▸ What is required
Would you copy each line of the data below that has "yellow"?

Pixel coordinate grounding data
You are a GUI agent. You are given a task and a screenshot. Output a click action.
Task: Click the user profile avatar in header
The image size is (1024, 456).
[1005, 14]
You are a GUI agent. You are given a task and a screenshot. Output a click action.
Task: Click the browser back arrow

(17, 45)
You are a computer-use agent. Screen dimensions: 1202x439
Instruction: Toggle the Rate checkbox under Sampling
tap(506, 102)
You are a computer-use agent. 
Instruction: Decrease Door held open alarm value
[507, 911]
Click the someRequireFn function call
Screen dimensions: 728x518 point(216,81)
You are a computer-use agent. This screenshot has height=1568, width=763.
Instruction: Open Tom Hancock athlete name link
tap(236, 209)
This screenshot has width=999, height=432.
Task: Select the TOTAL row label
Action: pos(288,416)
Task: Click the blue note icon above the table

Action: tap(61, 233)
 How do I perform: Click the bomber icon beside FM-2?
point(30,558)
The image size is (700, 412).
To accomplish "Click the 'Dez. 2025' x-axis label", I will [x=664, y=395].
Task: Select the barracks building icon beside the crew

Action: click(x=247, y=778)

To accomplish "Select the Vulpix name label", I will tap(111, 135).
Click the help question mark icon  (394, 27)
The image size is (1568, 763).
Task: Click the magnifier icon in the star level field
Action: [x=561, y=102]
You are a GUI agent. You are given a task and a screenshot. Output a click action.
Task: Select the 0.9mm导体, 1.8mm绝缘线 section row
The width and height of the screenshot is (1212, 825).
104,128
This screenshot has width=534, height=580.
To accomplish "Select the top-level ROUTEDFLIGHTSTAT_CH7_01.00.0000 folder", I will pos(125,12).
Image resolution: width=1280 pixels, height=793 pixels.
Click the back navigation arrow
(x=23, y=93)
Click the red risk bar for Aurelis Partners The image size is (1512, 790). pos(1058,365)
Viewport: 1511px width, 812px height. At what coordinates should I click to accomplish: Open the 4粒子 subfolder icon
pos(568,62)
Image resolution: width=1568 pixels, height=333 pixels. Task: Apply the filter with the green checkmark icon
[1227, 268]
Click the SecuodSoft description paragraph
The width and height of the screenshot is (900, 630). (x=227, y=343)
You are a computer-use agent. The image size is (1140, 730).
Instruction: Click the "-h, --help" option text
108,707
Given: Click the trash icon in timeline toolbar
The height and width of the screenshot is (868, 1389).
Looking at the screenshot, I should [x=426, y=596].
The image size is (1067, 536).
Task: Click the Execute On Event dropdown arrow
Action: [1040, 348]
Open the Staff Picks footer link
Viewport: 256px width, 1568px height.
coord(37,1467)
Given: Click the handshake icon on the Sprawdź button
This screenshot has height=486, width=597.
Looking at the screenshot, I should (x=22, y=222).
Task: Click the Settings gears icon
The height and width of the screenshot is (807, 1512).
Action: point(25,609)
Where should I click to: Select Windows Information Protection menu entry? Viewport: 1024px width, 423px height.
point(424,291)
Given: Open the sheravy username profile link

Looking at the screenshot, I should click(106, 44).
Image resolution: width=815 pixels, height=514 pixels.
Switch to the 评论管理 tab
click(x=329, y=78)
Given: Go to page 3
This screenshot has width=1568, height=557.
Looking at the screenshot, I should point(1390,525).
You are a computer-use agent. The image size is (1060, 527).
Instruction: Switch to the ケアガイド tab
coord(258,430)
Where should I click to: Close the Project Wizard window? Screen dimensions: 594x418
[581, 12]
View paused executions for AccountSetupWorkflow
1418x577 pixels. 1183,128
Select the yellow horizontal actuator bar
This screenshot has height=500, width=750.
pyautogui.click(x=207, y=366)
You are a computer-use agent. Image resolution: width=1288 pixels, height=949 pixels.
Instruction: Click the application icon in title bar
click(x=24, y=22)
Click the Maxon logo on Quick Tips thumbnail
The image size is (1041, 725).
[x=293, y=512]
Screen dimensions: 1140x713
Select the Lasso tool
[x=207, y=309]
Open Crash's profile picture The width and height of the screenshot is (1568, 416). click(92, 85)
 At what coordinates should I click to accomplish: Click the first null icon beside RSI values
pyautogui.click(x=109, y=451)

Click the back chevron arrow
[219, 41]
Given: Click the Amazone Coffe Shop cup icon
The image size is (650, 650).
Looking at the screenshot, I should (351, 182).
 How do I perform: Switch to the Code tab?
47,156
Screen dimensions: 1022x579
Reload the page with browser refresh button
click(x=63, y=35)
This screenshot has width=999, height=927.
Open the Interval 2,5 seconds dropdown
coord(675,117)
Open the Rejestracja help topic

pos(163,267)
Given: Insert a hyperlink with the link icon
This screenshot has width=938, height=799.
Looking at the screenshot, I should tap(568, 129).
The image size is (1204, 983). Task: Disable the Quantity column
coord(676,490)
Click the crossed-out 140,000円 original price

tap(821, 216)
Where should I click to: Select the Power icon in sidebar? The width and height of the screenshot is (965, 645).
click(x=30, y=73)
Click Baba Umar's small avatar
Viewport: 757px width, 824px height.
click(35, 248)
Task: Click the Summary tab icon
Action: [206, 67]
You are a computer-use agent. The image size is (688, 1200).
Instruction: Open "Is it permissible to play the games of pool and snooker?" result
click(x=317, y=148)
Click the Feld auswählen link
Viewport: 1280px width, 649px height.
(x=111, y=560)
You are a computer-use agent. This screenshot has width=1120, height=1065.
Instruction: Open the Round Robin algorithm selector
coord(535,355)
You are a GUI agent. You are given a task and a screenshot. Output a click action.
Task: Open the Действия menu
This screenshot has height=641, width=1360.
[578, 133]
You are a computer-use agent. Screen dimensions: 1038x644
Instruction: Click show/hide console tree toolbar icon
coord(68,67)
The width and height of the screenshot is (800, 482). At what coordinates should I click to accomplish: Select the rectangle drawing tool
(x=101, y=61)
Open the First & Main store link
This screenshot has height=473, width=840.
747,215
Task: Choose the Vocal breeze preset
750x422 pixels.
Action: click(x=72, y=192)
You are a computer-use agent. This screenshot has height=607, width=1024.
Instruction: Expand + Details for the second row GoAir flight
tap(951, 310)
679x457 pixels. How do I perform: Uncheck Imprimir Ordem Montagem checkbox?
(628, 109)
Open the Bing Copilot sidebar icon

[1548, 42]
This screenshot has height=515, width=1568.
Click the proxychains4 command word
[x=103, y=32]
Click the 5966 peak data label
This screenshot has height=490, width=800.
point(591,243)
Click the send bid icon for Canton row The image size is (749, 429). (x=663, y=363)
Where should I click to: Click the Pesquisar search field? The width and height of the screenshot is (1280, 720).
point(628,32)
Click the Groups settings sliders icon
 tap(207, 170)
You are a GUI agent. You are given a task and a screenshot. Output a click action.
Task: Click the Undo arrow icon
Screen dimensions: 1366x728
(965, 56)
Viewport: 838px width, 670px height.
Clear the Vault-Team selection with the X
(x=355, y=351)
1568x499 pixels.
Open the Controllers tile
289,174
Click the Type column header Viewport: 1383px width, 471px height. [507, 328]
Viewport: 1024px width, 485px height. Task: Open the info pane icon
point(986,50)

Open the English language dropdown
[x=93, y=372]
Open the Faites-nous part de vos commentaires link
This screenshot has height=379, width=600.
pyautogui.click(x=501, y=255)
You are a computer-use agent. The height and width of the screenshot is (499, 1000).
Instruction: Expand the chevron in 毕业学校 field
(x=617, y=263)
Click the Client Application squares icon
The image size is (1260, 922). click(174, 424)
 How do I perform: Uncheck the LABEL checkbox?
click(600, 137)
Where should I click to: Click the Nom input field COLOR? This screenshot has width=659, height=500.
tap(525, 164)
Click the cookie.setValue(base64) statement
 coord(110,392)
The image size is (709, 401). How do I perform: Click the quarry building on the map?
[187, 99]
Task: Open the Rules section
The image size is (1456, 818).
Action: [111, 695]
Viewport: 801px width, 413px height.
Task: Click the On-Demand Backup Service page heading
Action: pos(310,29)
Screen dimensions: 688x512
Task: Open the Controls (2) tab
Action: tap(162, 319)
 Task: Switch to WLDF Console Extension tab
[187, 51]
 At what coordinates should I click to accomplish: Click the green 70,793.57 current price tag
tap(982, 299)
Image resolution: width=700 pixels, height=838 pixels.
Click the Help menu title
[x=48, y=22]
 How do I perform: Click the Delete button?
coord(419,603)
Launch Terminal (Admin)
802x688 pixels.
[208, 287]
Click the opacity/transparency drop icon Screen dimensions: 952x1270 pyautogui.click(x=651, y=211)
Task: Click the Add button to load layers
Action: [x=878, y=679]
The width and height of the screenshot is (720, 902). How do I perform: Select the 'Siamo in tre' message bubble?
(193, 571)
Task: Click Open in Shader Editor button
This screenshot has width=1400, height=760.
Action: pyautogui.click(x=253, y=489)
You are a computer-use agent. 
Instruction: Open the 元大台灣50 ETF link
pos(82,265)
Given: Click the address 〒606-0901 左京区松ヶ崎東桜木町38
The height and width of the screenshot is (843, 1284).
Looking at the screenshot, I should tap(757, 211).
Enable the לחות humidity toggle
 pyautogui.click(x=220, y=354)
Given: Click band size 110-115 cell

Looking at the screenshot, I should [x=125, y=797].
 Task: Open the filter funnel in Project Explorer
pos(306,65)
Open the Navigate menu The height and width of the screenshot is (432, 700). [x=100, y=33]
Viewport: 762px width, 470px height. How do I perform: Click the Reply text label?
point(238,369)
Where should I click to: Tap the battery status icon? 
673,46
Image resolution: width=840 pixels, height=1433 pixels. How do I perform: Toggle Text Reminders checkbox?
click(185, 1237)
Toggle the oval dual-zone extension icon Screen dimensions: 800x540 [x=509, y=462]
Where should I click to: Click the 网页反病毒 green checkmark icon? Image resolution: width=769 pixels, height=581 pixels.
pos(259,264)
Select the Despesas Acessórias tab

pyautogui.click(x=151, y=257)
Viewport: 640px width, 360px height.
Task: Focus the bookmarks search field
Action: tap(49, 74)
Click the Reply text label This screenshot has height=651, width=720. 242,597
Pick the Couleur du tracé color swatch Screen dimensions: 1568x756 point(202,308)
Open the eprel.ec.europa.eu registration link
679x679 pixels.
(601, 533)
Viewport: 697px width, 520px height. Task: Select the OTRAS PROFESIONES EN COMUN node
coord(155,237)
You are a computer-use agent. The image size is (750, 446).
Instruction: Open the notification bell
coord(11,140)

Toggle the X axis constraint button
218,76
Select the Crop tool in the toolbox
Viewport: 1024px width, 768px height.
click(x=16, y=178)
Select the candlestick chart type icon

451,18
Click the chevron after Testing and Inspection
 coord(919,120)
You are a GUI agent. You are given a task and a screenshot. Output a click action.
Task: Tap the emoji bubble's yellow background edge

▸ Result
Select the yellow horizontal actuator bar
Task: Tap the emoji bubble's yellow background edge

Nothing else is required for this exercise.